Vegetable or Canola Oil


2 1/2 cups Glutinous Rice
4 cups Coconut Milk(or 1 can coconut milk plus enough water to make 4 cups)
3/4 cup Sugar
1/2 teaspoon anise seed(optional)


1 can Coconut Cream or 1 1/2 cups Kakang Gata
250 grams Brown Palm Sugar or Dark Brown Sugar
Banana Leaves, heated
Vegetable or Canola Oil

Cooking Instructions:

Dissolve the sugar in the coconut milk and put in a pot. Add the anise seeds.
Wash the glutinous rice and pour into the coconut milk and sugar mixture.
Bring to a boil, then turn the heat down to simmer for about 15-20 minutes or until the liquid is fully absorbed by the rice.

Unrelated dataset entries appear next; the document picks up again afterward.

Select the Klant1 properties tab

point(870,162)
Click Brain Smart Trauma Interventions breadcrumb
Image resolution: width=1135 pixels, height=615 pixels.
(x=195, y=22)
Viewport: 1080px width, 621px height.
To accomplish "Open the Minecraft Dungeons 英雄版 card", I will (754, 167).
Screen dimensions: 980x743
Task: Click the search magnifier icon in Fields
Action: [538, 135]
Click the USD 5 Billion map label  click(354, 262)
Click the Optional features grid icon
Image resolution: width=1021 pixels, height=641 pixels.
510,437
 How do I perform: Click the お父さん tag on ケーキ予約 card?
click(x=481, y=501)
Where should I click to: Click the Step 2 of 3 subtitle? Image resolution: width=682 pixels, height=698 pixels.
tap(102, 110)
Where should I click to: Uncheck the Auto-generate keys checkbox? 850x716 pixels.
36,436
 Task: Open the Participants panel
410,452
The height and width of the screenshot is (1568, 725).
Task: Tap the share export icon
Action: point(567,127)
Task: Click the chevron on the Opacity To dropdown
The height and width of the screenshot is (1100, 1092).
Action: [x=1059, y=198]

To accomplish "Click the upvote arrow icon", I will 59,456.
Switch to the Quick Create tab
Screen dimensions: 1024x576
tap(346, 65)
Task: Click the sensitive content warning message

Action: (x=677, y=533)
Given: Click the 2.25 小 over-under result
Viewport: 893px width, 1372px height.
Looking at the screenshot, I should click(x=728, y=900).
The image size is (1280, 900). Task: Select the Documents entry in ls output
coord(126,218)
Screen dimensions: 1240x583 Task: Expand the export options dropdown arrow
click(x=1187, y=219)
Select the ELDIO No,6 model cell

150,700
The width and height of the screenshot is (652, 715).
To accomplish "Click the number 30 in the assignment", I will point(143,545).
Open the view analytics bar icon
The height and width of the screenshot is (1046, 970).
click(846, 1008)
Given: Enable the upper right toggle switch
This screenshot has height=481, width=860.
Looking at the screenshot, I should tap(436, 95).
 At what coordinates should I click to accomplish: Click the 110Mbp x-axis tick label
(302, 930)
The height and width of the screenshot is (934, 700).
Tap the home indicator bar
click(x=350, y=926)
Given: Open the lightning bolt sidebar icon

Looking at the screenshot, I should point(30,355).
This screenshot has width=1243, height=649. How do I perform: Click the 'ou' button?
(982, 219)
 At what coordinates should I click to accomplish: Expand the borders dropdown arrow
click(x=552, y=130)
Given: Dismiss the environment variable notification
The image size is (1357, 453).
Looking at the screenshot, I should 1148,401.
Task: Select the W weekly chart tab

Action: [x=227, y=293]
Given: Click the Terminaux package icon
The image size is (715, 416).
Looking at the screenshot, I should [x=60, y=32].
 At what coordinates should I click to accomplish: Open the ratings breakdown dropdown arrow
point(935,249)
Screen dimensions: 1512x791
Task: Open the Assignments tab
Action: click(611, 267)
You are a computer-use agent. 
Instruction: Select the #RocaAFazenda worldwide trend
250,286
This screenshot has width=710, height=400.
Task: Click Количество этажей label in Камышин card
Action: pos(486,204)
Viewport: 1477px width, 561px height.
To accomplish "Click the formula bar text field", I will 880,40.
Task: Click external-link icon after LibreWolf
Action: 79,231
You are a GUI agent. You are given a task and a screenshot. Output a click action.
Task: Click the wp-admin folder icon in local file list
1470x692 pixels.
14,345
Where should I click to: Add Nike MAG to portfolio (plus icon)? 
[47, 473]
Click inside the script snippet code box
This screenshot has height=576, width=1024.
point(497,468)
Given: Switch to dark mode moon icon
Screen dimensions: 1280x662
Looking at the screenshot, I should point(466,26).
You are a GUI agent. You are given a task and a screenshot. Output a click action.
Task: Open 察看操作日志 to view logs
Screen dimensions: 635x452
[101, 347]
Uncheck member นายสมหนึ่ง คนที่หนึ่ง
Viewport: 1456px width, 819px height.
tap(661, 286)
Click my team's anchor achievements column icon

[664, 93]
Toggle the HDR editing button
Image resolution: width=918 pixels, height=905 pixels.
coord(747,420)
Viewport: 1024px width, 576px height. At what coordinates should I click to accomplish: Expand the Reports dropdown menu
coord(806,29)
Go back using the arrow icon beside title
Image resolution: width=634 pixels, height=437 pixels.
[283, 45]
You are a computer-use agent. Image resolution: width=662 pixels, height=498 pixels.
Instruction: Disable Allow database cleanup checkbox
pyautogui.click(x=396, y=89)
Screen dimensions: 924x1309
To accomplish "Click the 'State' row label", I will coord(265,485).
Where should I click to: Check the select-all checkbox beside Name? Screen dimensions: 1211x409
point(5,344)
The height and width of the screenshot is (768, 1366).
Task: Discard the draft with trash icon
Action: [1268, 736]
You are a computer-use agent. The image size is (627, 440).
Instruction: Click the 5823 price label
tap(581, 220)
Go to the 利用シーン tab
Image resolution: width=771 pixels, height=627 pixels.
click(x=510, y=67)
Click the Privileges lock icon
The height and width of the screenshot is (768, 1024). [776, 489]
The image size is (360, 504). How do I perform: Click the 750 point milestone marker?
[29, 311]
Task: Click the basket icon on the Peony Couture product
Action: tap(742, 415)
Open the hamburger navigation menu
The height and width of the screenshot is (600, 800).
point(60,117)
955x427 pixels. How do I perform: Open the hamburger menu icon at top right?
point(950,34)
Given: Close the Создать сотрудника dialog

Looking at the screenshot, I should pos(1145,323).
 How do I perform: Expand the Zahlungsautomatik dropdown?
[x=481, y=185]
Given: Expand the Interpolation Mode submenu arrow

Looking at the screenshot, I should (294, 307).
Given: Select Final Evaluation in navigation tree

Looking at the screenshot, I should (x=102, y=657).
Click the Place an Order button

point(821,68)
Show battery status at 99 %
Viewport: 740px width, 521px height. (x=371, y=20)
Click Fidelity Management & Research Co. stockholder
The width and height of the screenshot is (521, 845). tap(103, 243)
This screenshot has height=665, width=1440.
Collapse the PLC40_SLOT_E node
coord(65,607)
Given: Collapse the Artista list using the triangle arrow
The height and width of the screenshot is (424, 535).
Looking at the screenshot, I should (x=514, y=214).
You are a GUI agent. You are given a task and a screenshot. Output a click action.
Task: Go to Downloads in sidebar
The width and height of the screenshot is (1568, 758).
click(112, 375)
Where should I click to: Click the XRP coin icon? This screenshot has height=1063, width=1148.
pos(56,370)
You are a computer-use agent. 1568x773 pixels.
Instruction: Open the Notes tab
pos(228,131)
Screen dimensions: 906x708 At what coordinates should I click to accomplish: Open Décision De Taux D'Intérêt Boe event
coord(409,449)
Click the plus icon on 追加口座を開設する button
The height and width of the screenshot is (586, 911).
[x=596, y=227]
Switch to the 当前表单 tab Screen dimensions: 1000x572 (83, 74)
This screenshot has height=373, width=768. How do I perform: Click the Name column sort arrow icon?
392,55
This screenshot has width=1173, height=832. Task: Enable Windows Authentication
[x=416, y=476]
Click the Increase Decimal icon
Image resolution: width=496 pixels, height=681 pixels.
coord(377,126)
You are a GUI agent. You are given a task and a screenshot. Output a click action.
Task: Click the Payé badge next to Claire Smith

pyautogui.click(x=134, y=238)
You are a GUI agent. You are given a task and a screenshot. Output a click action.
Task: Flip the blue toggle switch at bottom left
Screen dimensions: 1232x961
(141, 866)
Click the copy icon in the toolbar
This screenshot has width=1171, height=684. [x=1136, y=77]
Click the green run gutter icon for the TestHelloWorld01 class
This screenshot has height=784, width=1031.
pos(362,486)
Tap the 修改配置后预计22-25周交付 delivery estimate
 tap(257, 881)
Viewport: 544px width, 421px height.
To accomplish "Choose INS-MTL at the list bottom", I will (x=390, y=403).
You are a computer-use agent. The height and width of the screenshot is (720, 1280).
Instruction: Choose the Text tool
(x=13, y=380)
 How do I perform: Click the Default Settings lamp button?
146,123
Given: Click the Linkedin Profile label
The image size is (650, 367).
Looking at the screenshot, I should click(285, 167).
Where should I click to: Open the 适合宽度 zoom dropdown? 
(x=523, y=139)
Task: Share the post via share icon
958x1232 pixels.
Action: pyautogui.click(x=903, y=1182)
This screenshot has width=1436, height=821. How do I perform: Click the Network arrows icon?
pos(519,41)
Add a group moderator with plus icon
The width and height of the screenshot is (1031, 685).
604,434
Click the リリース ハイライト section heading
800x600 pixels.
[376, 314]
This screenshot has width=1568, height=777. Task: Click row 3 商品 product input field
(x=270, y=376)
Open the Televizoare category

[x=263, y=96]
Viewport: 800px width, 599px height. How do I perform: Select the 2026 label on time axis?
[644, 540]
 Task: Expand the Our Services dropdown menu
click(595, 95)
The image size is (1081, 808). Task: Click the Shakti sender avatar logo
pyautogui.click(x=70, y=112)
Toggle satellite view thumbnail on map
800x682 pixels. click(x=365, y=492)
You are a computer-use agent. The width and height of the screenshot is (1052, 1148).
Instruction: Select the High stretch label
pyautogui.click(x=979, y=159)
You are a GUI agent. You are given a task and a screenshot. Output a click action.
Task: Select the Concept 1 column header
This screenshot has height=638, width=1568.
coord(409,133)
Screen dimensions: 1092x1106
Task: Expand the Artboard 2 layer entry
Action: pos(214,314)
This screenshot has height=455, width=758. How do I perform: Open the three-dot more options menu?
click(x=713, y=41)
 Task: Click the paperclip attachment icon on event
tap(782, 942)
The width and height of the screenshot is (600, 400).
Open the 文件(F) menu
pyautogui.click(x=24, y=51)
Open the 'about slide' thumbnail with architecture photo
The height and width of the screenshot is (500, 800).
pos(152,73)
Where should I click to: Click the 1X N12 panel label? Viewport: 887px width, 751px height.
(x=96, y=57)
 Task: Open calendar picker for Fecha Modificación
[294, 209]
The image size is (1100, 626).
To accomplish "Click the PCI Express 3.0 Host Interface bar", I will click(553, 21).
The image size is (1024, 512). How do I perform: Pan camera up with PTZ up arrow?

On a separate pan over medium heat, put the Coconut cream and Palm sugar and cook stirring continuously until the liquid has reduced in half.

Assemble the Kalamay in a baking dish. Place the banana leaves at the bottom, and brush with oil. Spread the cooked sweet rice onto the leaves and flatten evenly.

Spread the topping onto the sweet rice and bake on a 350 degrees F, pre-heated oven for 20 – 25 minutes.

Cool for 30 minutes before serving.

Cooking Tips:

When buying palm sugar, get the darker brown, not the light brown so the topping will have an appetizing golden color.

Lightly heat the banana leaf over the stove-top burner or in the microwave to make it pliable and easy to handle.

Oil your spoon or spatula when spreading the sweet rice onto the baking dish for easy handling.

The familiar licorice-taste in most biko is because of the anise seed, but it’s up to you if you want to skip it.